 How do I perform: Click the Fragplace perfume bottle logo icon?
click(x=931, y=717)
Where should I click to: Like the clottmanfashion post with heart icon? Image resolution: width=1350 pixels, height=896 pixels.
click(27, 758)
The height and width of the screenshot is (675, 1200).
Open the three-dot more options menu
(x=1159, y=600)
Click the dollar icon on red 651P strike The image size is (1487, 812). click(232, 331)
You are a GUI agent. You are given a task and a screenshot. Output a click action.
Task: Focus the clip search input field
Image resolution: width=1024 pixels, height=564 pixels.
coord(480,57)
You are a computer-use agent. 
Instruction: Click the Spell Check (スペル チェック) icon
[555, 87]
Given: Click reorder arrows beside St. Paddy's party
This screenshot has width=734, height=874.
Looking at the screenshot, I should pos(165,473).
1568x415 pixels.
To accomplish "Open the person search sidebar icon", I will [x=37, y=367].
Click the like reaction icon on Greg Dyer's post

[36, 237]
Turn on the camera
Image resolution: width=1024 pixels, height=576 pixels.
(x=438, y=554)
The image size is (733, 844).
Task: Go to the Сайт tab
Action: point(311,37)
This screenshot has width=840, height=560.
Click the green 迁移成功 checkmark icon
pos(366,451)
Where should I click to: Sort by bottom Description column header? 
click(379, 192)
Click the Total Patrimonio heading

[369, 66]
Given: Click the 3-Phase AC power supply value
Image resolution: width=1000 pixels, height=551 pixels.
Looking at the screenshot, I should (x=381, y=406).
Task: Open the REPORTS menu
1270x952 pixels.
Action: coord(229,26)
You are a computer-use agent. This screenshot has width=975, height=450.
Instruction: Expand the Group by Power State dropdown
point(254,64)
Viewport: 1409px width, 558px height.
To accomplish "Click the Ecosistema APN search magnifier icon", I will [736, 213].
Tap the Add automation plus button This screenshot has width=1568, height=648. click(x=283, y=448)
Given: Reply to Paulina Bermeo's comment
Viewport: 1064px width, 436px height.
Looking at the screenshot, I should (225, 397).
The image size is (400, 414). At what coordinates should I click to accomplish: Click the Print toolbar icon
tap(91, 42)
● ● ● ● ● ● ●
Task goal: All the records, from start to finish, are to be repeated exactly.

Answer to this exercise:
 How do I perform: Click the Fragplace perfume bottle logo icon?
click(x=931, y=717)
Where should I click to: Like the clottmanfashion post with heart icon? Image resolution: width=1350 pixels, height=896 pixels.
click(27, 758)
The height and width of the screenshot is (675, 1200).
Open the three-dot more options menu
(x=1159, y=600)
Click the dollar icon on red 651P strike The image size is (1487, 812). click(232, 331)
You are a GUI agent. You are given a task and a screenshot. Output a click action.
Task: Focus the clip search input field
Image resolution: width=1024 pixels, height=564 pixels.
coord(480,57)
You are a computer-use agent. 
Instruction: Click the Spell Check (スペル チェック) icon
[555, 87]
Given: Click reorder arrows beside St. Paddy's party
This screenshot has width=734, height=874.
Looking at the screenshot, I should pos(165,473).
1568x415 pixels.
To accomplish "Open the person search sidebar icon", I will [x=37, y=367].
Click the like reaction icon on Greg Dyer's post

[36, 237]
Turn on the camera
Image resolution: width=1024 pixels, height=576 pixels.
(x=438, y=554)
The image size is (733, 844).
Task: Go to the Сайт tab
Action: point(311,37)
This screenshot has width=840, height=560.
Click the green 迁移成功 checkmark icon
pos(366,451)
Where should I click to: Sort by bottom Description column header? 
click(379, 192)
Click the Total Patrimonio heading

[369, 66]
Given: Click the 3-Phase AC power supply value
Image resolution: width=1000 pixels, height=551 pixels.
Looking at the screenshot, I should (x=381, y=406).
Task: Open the REPORTS menu
1270x952 pixels.
Action: coord(229,26)
You are a computer-use agent. This screenshot has width=975, height=450.
Instruction: Expand the Group by Power State dropdown
point(254,64)
Viewport: 1409px width, 558px height.
To accomplish "Click the Ecosistema APN search magnifier icon", I will [736, 213].
Tap the Add automation plus button This screenshot has width=1568, height=648. click(x=283, y=448)
Given: Reply to Paulina Bermeo's comment
Viewport: 1064px width, 436px height.
Looking at the screenshot, I should (225, 397).
The image size is (400, 414). At what coordinates should I click to accomplish: Click the Print toolbar icon
tap(91, 42)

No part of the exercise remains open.